Text passage
While there are many types of volunteer opportunities, they all share something in common: the people donating their time want to be acknowledged for their hard work. Showing your appreciation to every volunteer can be difficult, especially across a large organisation. How do you acknowledge the varying contributions they make? How do you even know?

To start, your organisation needs to create a plan for thanking volunteers — no matter how many hours they contribute to your cause.

Think about it: when an organisation hosts a crowdfunding campaign, they create a strategy for how they’re going to acknowledge donors. From sending out thank-you letters via email to showing their appreciation on social media, there are multiple ways organisations thank donors. And the same techniques can be used to show volunteers you care.

Through the support of volunteer management tools, you’ll have a record of supportes who have volunteered. Use that knowledge to send out thank-you letters soon after a volunteer has donated their time.

Moreover, if you recently held a fundraising event with help of your volunteer workforce, you should show your gratitude publically by posting a thank you on social media.

Data to examine
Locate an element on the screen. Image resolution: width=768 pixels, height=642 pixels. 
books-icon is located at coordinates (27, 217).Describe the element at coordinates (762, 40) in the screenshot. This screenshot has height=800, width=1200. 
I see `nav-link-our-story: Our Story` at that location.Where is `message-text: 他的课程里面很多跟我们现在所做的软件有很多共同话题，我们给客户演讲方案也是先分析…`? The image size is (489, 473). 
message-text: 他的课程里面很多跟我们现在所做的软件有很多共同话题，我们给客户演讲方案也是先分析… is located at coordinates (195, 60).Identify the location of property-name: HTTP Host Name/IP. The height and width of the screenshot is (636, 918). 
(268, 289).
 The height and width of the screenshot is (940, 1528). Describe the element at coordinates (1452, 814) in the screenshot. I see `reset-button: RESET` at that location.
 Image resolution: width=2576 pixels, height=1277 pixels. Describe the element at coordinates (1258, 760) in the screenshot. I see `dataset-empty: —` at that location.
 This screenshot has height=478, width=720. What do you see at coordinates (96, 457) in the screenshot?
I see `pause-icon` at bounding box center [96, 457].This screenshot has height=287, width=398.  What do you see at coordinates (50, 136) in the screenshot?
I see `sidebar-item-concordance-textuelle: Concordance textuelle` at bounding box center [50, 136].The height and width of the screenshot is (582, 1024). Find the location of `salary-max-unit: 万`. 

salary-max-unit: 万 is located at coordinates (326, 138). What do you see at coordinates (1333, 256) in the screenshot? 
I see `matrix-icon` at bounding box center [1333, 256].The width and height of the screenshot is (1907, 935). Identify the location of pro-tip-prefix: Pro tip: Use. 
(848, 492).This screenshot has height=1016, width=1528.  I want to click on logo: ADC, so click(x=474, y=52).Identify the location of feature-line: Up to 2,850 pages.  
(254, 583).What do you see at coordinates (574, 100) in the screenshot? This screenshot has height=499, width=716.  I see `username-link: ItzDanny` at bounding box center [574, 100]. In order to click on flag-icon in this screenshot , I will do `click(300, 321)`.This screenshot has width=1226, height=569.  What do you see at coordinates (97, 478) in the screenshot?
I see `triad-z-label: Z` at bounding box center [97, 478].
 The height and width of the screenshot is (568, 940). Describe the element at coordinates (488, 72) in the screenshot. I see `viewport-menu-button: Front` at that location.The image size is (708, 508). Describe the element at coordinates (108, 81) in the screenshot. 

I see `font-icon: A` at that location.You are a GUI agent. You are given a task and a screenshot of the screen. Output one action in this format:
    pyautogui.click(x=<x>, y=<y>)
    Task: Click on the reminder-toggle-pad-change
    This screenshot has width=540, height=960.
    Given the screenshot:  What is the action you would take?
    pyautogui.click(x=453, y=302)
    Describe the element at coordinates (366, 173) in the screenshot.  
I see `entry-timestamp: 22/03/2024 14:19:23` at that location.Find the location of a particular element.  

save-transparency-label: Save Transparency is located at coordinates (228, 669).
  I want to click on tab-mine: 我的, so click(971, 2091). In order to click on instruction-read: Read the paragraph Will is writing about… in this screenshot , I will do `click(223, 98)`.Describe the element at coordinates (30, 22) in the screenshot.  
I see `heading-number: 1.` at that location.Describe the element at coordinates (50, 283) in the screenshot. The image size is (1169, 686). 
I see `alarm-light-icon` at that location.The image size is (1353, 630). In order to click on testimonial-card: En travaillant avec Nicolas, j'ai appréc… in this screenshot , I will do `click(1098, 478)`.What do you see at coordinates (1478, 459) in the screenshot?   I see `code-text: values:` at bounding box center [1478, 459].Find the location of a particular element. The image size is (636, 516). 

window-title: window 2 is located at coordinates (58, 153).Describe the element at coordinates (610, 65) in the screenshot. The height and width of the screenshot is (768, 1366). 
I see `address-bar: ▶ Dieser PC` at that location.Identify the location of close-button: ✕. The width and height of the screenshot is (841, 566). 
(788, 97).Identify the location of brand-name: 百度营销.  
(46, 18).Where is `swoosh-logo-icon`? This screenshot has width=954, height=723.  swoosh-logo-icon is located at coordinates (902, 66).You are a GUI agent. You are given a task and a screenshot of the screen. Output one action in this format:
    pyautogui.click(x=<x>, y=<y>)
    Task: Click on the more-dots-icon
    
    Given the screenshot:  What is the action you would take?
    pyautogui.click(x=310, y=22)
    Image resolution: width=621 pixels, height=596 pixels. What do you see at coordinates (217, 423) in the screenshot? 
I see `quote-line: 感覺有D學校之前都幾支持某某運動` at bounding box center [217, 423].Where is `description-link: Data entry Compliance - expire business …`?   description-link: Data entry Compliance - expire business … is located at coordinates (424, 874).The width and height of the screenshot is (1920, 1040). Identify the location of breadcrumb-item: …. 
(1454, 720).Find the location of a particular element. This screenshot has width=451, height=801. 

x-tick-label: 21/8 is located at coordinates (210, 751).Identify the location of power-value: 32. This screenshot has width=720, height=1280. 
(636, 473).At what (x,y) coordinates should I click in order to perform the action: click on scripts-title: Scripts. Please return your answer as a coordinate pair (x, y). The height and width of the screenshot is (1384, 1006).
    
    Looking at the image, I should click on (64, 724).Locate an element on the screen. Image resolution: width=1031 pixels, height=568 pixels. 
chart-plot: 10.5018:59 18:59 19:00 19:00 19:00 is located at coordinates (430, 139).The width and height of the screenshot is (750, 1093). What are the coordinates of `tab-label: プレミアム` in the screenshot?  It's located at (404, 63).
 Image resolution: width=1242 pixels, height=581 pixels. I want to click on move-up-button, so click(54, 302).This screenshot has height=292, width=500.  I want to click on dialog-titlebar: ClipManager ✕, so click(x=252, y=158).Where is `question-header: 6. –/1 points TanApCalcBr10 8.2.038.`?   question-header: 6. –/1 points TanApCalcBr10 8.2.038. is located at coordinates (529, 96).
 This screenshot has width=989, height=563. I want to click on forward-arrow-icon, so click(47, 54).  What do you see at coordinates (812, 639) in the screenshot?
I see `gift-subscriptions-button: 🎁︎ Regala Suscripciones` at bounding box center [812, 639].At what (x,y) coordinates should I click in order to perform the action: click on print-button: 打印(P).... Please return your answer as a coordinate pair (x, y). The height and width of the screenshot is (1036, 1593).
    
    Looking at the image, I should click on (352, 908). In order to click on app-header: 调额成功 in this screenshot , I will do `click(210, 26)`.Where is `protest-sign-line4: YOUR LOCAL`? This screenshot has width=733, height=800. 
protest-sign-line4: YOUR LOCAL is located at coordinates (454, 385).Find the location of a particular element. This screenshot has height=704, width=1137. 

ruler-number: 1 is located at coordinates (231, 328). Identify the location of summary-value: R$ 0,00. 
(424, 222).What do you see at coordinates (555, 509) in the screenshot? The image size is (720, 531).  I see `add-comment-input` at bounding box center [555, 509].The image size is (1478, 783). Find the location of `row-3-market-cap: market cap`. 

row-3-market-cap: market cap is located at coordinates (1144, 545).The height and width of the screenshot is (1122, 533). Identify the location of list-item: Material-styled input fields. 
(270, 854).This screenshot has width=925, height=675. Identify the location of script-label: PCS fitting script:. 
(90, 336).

Exercises to complete
• 1. Answer these questions from the text on thanking volunteers:
(a) What do the people donating their time want?
(b) What two ways of thanking donors does the text mention?
(c) When should thank-you letters be sent to a volunteer?
• 2. Extend the text on thanking volunteers, starting right after its final sentence.

Expected outputs
• 1.
(a) They want to be acknowledged for their hard work.
(b) Sending out thank-you letters via email and showing appreciation on social media.
(c) Soon after the volunteer has donated their time.

• 2.
Additionally, your organisation must look at how you are recognising volunteers within your senior management team and resource volunteering within your operational teams. Do you have a person or persons with a responsibility for volunteering within your organisation at each level of management?

It starts from the top. Is there an acknowledgement at board level as to the importance of valuing volunteers? Bearing in mind you’re a voluntary organisation! That would be a great place to start. We know that when volunteering is valued within an organisation’s culture, you are much more likely to see amazing results.

Once you have some sort of volunteer management in place, you need to consider how you identify and recognise those people who are the “diamonds” for your organisation. These are the future volunteer leaders, those volunteers that operate over a wide range and number of volunteers and that inspire and mentor other volunteers.

To spot these volunteer leader candidates, develop a role in your organisation that examines your volunteer workforce. This role identifies the data and information you need to capture, and understands what motivates your volunteers and then uses that knowledge to facilitate and enable volunteer experiences that are fulfilling and rewarding. Read about our experiences in data insight and what we consider to be the most valuable data or take a look at the work of Join In.

Once you’ve identified volunteers that could potentially become leaders, it’s important to keep them engaged in your nonprofit. That way, your organisation can cultivate them into leaders who can manage and motivate others.

DonationForce has a guide on donor engagement to help you keep donors and volunteers involved in our organisation through incentives and competitions.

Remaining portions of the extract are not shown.